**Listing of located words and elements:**

## Begin

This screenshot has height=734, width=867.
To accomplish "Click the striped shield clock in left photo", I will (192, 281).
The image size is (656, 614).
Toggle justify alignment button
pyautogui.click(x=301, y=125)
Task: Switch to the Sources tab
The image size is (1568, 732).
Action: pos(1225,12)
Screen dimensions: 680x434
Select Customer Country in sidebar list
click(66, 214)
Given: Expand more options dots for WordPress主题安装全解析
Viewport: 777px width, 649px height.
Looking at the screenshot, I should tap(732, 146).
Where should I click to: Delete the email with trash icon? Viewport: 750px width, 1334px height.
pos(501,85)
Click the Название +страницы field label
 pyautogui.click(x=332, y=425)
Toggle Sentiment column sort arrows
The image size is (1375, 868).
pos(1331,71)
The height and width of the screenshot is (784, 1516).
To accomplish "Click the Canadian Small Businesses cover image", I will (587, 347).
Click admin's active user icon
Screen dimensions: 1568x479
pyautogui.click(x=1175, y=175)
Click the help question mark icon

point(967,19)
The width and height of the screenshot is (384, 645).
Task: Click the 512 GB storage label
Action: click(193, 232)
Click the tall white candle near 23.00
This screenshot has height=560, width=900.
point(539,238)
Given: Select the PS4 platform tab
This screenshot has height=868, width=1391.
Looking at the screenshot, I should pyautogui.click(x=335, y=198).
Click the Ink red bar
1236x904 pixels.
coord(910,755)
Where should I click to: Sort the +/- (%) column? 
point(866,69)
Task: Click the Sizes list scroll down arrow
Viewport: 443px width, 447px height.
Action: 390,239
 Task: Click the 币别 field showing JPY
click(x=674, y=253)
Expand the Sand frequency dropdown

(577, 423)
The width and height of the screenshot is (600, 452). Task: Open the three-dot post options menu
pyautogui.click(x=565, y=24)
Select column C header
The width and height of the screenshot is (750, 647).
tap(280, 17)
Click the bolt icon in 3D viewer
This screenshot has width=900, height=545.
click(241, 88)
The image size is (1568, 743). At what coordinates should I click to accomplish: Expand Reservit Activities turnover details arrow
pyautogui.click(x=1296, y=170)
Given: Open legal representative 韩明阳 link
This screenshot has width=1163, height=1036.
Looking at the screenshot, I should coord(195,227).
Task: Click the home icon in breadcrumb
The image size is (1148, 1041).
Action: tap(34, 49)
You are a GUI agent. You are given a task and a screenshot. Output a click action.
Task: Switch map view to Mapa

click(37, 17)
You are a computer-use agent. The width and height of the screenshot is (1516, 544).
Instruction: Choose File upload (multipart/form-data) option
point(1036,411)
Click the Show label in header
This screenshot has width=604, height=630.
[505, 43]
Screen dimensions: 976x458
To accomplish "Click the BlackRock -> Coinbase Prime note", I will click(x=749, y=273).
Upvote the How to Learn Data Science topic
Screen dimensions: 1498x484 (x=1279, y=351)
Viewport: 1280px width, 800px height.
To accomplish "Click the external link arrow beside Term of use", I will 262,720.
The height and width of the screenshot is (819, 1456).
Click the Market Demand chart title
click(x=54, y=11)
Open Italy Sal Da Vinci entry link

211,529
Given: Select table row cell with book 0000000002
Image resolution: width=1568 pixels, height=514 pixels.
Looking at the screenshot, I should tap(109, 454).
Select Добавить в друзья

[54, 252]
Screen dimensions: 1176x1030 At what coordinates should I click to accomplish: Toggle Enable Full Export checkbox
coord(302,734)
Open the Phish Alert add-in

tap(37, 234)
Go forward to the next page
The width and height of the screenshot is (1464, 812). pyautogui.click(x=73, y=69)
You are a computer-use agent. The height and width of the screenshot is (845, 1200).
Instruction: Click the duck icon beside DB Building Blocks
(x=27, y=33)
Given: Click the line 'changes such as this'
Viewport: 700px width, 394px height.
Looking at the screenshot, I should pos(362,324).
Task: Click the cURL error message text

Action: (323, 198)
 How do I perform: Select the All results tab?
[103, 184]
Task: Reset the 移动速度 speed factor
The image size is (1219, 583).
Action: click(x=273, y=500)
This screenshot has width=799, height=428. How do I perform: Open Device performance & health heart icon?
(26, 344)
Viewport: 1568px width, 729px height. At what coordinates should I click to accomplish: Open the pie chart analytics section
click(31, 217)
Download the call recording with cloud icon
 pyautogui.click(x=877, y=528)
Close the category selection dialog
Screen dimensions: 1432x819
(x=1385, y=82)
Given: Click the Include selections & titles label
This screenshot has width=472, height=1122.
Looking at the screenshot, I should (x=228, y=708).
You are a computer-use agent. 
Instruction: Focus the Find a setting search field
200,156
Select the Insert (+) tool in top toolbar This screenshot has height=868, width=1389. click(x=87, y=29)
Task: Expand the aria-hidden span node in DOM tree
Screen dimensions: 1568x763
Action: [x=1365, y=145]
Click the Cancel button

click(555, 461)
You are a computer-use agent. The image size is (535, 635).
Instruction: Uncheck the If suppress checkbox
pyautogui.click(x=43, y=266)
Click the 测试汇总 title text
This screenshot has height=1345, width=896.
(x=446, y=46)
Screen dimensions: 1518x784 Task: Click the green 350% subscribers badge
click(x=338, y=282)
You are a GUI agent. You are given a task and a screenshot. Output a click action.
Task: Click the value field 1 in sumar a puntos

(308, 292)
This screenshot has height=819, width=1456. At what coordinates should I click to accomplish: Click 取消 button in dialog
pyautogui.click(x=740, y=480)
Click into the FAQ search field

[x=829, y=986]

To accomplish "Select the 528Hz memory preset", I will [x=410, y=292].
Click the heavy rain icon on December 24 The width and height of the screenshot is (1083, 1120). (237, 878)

## End

**WRITTEN EXERCISE:**
Convert every line of the listing above into a Markdown table with a "Row" column for the row number and a "Line" column for the line itself, omitting blank lines.

**COMPLETE ANSWER:**
| Row | Line |
|---|---|
| 1 | This screenshot has height=734, width=867. |
| 2 | To accomplish "Click the striped shield clock in left photo", I will (192, 281). |
| 3 | The image size is (656, 614). |
| 4 | Toggle justify alignment button |
| 5 | pyautogui.click(x=301, y=125) |
| 6 | Task: Switch to the Sources tab |
| 7 | The image size is (1568, 732). |
| 8 | Action: pos(1225,12) |
| 9 | Screen dimensions: 680x434 |
| 10 | Select Customer Country in sidebar list |
| 11 | click(66, 214) |
| 12 | Given: Expand more options dots for WordPress主题安装全解析 |
| 13 | Viewport: 777px width, 649px height. |
| 14 | Looking at the screenshot, I should tap(732, 146). |
| 15 | Where should I click to: Delete the email with trash icon? Viewport: 750px width, 1334px height. |
| 16 | pos(501,85) |
| 17 | Click the Название +страницы field label |
| 18 |  pyautogui.click(x=332, y=425) |
| 19 | Toggle Sentiment column sort arrows |
| 20 | The image size is (1375, 868). |
| 21 | pos(1331,71) |
| 22 | The height and width of the screenshot is (784, 1516). |
| 23 | To accomplish "Click the Canadian Small Businesses cover image", I will (587, 347). |
| 24 | Click admin's active user icon |
| 25 | Screen dimensions: 1568x479 |
| 26 | pyautogui.click(x=1175, y=175) |
| 27 | Click the help question mark icon |
| 28 | point(967,19) |
| 29 | The width and height of the screenshot is (384, 645). |
| 30 | Task: Click the 512 GB storage label |
| 31 | Action: click(193, 232) |
| 32 | Click the tall white candle near 23.00 |
| 33 | This screenshot has height=560, width=900. |
| 34 | point(539,238) |
| 35 | Given: Select the PS4 platform tab |
| 36 | This screenshot has height=868, width=1391. |
| 37 | Looking at the screenshot, I should pyautogui.click(x=335, y=198). |
| 38 | Click the Ink red bar |
| 39 | 1236x904 pixels. |
| 40 | coord(910,755) |
| 41 | Where should I click to: Sort the +/- (%) column?  |
| 42 | point(866,69) |
| 43 | Task: Click the Sizes list scroll down arrow |
| 44 | Viewport: 443px width, 447px height. |
| 45 | Action: 390,239 |
| 46 |  Task: Click the 币别 field showing JPY |
| 47 | click(x=674, y=253) |
| 48 | Expand the Sand frequency dropdown |
| 49 | (577, 423) |
| 50 | The width and height of the screenshot is (600, 452). Task: Open the three-dot post options menu |
| 51 | pyautogui.click(x=565, y=24) |
| 52 | Select column C header |
| 53 | The width and height of the screenshot is (750, 647). |
| 54 | tap(280, 17) |
| 55 | Click the bolt icon in 3D viewer |
| 56 | This screenshot has width=900, height=545. |
| 57 | click(241, 88) |
| 58 | The image size is (1568, 743). At what coordinates should I click to accomplish: Expand Reservit Activities turnover details arrow |
| 59 | pyautogui.click(x=1296, y=170) |
| 60 | Given: Open legal representative 韩明阳 link |
| 61 | This screenshot has width=1163, height=1036. |
| 62 | Looking at the screenshot, I should coord(195,227). |
| 63 | Task: Click the home icon in breadcrumb |
| 64 | The image size is (1148, 1041). |
| 65 | Action: tap(34, 49) |
| 66 | You are a GUI agent. You are given a task and a screenshot. Output a click action. |
| 67 | Task: Switch map view to Mapa |
| 68 | click(37, 17) |
| 69 | You are a computer-use agent. The width and height of the screenshot is (1516, 544). |
| 70 | Instruction: Choose File upload (multipart/form-data) option |
| 71 | point(1036,411) |
| 72 | Click the Show label in header |
| 73 | This screenshot has width=604, height=630. |
| 74 | [505, 43] |
| 75 | Screen dimensions: 976x458 |
| 76 | To accomplish "Click the BlackRock -> Coinbase Prime note", I will click(x=749, y=273). |
| 77 | Upvote the How to Learn Data Science topic |
| 78 | Screen dimensions: 1498x484 (x=1279, y=351) |
| 79 | Viewport: 1280px width, 800px height. |
| 80 | To accomplish "Click the external link arrow beside Term of use", I will 262,720. |
| 81 | The height and width of the screenshot is (819, 1456). |
| 82 | Click the Market Demand chart title |
| 83 | click(x=54, y=11) |
| 84 | Open Italy Sal Da Vinci entry link |
| 85 | 211,529 |
| 86 | Given: Select table row cell with book 0000000002 |
| 87 | Image resolution: width=1568 pixels, height=514 pixels. |
| 88 | Looking at the screenshot, I should tap(109, 454). |
| 89 | Select Добавить в друзья |
| 90 | [54, 252] |
| 91 | Screen dimensions: 1176x1030 At what coordinates should I click to accomplish: Toggle Enable Full Export checkbox |
| 92 | coord(302,734) |
| 93 | Open the Phish Alert add-in |
| 94 | tap(37, 234) |
| 95 | Go forward to the next page |
| 96 | The width and height of the screenshot is (1464, 812). pyautogui.click(x=73, y=69) |
| 97 | You are a computer-use agent. The height and width of the screenshot is (845, 1200). |
| 98 | Instruction: Click the duck icon beside DB Building Blocks |
| 99 | (x=27, y=33) |
| 100 | Given: Click the line 'changes such as this' |
| 101 | Viewport: 700px width, 394px height. |
| 102 | Looking at the screenshot, I should pos(362,324). |
| 103 | Task: Click the cURL error message text |
| 104 | Action: (323, 198) |
| 105 |  How do I perform: Select the All results tab? |
| 106 | [103, 184] |
| 107 | Task: Reset the 移动速度 speed factor |
| 108 | The image size is (1219, 583). |
| 109 | Action: click(x=273, y=500) |
| 110 | This screenshot has width=799, height=428. How do I perform: Open Device performance & health heart icon? |
| 111 | (26, 344) |
| 112 | Viewport: 1568px width, 729px height. At what coordinates should I click to accomplish: Open the pie chart analytics section |
| 113 | click(31, 217) |
| 114 | Download the call recording with cloud icon |
| 115 |  pyautogui.click(x=877, y=528) |
| 116 | Close the category selection dialog |
| 117 | Screen dimensions: 1432x819 |
| 118 | (x=1385, y=82) |
| 119 | Given: Click the Include selections & titles label |
| 120 | This screenshot has width=472, height=1122. |
| 121 | Looking at the screenshot, I should (x=228, y=708). |
| 122 | You are a computer-use agent.  |
| 123 | Instruction: Focus the Find a setting search field |
| 124 | 200,156 |
| 125 | Select the Insert (+) tool in top toolbar This screenshot has height=868, width=1389. click(x=87, y=29) |
| 126 | Task: Expand the aria-hidden span node in DOM tree |
| 127 | Screen dimensions: 1568x763 |
| 128 | Action: [x=1365, y=145] |
| 129 | Click the Cancel button |
| 130 | click(555, 461) |
| 131 | You are a computer-use agent. The image size is (535, 635). |
| 132 | Instruction: Uncheck the If suppress checkbox |
| 133 | pyautogui.click(x=43, y=266) |
| 134 | Click the 测试汇总 title text |
| 135 | This screenshot has height=1345, width=896. |
| 136 | (x=446, y=46) |
| 137 | Screen dimensions: 1518x784 Task: Click the green 350% subscribers badge |
| 138 | click(x=338, y=282) |
| 139 | You are a GUI agent. You are given a task and a screenshot. Output a click action. |
| 140 | Task: Click the value field 1 in sumar a puntos |
| 141 | (308, 292) |
| 142 | This screenshot has height=819, width=1456. At what coordinates should I click to accomplish: Click 取消 button in dialog |
| 143 | pyautogui.click(x=740, y=480) |
| 144 | Click into the FAQ search field |
| 145 | [x=829, y=986] |
| 146 | To accomplish "Select the 528Hz memory preset", I will [x=410, y=292]. |
| 147 | Click the heavy rain icon on December 24 The width and height of the screenshot is (1083, 1120). (237, 878) |